Obviously, you need to set up regular database backups, logging - persistent logging specifically, the kind that survives even a tool crash or a full server death - and a monitoring system with alerts in case something goes sideways.
With Terraform access and an AI agent, this is again surprisingly easy to pull off. The key is putting together a solid plan and clearly laying out the goals and requirements. For example, a couple hours after I spun up Mattermost and migrated all the data from the old chat, the service went down - and the logs went down with it. Meaning post-factum investigation was simply not an option.
That's exactly what led us to the need for a separate, independent server in a different region, where logs from every server and service deployed on them would be stored. I also asked to set up basic metrics, surface them in a clean Grafana dashboard, and configure alerts to a dedicated Telegram channel whenever something goes wrong.
And of course, after an incident it's incredibly convenient to run post-mortems - an AI agent with log access has everything it needs to clearly diagnose the root cause and build out recommendations to prevent the same situation from happening again.
Who wants DevOps for a hundred bucks?
Business case - a free Slack alternative on your own server
<written by a human being>
If you've ever worked at a company with an IT department, you almost certainly know what Slack is. It's become sort of the standard for corporate communication, and for good reason - a pretty solid tool that, when set up right, can become the actual central hub for work and communication inside a company.

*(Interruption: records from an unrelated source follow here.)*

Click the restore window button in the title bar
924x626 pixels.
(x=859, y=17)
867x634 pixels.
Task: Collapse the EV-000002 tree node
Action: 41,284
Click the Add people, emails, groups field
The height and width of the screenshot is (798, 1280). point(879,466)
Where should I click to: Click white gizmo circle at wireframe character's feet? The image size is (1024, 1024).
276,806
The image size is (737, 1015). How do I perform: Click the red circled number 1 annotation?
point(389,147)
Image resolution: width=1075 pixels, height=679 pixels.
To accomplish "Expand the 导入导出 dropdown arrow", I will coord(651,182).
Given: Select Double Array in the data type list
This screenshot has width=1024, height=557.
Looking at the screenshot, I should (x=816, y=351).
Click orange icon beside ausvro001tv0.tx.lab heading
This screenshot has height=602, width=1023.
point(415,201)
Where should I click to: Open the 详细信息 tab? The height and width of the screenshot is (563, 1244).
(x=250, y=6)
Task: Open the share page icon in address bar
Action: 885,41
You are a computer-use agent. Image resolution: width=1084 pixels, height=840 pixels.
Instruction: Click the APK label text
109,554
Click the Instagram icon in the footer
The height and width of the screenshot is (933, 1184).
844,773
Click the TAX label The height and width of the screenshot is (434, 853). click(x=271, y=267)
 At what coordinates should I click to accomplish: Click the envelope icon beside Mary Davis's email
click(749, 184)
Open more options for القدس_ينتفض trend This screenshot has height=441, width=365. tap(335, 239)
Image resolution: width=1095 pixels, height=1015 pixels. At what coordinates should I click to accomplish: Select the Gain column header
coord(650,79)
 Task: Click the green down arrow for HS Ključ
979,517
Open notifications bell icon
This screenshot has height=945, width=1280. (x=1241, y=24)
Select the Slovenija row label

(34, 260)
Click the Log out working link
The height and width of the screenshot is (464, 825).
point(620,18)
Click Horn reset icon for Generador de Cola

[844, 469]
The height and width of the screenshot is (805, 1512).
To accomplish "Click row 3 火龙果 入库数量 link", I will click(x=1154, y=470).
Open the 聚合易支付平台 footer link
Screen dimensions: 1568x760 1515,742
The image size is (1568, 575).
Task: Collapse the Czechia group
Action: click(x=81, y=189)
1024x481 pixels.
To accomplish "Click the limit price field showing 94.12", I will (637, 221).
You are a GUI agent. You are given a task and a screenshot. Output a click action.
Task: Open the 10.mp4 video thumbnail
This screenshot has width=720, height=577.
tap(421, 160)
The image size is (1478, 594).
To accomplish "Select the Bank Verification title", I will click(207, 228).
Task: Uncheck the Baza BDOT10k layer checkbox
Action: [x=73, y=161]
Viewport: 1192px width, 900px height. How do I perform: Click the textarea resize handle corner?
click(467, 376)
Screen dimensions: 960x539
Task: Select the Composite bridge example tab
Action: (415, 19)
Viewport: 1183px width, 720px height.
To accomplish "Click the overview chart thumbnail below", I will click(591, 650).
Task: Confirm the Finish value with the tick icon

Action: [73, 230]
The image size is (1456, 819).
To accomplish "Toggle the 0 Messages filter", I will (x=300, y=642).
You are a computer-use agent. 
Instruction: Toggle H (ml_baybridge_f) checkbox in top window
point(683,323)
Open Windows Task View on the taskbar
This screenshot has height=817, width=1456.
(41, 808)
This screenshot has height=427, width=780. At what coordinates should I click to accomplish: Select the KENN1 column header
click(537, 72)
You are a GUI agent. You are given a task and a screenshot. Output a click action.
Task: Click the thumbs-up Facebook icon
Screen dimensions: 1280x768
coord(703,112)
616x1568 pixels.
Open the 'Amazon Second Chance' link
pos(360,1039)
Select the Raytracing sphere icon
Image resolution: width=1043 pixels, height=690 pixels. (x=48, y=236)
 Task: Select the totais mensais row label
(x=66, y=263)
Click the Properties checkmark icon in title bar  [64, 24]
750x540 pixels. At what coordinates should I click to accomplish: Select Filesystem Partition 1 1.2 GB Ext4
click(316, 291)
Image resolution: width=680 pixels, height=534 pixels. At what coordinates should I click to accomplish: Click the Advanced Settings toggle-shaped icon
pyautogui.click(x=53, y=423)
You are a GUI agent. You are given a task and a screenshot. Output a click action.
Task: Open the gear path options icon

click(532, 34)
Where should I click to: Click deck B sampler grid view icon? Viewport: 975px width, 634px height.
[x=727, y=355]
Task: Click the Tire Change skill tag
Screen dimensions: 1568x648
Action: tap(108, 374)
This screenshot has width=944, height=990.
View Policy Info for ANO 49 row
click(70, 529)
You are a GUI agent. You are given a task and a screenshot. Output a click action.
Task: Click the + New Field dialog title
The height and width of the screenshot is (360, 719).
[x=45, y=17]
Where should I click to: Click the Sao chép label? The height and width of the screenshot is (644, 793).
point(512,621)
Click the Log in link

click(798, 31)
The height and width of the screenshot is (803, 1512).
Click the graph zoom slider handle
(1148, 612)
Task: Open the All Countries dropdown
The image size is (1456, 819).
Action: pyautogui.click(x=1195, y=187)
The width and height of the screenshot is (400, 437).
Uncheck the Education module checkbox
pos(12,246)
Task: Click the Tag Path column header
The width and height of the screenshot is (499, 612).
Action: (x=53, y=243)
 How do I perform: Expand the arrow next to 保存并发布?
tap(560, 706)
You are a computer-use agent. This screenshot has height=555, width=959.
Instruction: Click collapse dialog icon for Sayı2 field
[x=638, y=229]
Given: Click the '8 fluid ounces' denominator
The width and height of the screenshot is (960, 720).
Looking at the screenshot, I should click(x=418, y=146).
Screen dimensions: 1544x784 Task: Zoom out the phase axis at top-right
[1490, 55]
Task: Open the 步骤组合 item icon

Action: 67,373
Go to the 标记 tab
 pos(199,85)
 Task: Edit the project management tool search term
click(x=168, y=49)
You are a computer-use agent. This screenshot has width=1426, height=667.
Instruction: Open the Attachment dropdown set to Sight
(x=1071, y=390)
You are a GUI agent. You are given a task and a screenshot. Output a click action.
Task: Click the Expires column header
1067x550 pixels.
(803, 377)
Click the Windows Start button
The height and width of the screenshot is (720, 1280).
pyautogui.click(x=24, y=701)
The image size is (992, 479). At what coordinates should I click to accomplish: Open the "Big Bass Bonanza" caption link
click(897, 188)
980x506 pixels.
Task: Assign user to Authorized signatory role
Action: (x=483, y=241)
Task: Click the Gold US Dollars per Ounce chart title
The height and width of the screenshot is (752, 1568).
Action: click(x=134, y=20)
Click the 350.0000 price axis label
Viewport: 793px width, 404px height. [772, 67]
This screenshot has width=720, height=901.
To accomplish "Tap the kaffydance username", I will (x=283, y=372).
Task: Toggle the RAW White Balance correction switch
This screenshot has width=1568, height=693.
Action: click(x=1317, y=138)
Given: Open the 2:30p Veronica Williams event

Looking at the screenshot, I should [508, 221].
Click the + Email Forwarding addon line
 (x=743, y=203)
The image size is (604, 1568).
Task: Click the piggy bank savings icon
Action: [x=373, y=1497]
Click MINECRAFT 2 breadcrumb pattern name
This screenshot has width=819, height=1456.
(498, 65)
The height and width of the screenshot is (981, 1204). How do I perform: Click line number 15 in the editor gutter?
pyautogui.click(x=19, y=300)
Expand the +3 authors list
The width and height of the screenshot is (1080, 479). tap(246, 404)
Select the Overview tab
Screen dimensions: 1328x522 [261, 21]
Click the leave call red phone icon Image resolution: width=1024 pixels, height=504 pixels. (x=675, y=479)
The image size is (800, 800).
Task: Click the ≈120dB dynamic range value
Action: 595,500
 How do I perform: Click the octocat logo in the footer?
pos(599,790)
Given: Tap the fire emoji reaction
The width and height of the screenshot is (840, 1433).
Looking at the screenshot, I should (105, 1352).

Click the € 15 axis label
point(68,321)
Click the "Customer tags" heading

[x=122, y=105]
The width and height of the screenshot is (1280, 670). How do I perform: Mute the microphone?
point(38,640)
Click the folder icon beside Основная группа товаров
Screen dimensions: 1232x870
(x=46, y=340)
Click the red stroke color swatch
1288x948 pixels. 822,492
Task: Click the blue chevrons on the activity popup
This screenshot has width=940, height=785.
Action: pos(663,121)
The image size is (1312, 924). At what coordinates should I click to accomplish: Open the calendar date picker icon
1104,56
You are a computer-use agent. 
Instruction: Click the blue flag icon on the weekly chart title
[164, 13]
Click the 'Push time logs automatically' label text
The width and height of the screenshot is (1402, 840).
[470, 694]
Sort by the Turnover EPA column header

But there's one obvious catch - the thing is pretty expensive, so startups and small teams usually fall back on simpler messengers, like Telegram. Simpler specifically in terms of team communication in a work context. For personal comms Telegram is my number one, but for actually organizing collaborative work - it just doesn't cut it.
But what if I told you there's a very close alternative that copies Slack's functionality almost 1 to 1, but costs... nothing. Yeah, it's an open source solution you can deploy on your own server, fully under your control, and it honestly doesn't fall behind the market leader - it's Mattermost.
That's exactly what I deployed for my team on our own infrastructure. Which, by the way, gives you yet another solid advantage on top of that - no dependency on external clouds.
Deploying something like this today is obviously doable with an AI agent. I gave it access to Terraform on our corporate hosting, after which it spun up a suitable VPS, deployed Mattermost on it, configured backups, monitoring and logging - and I just pointed the domain to the server's address.
So now there's a full-blown corporate communication environment, completely under our control, for free. Use it.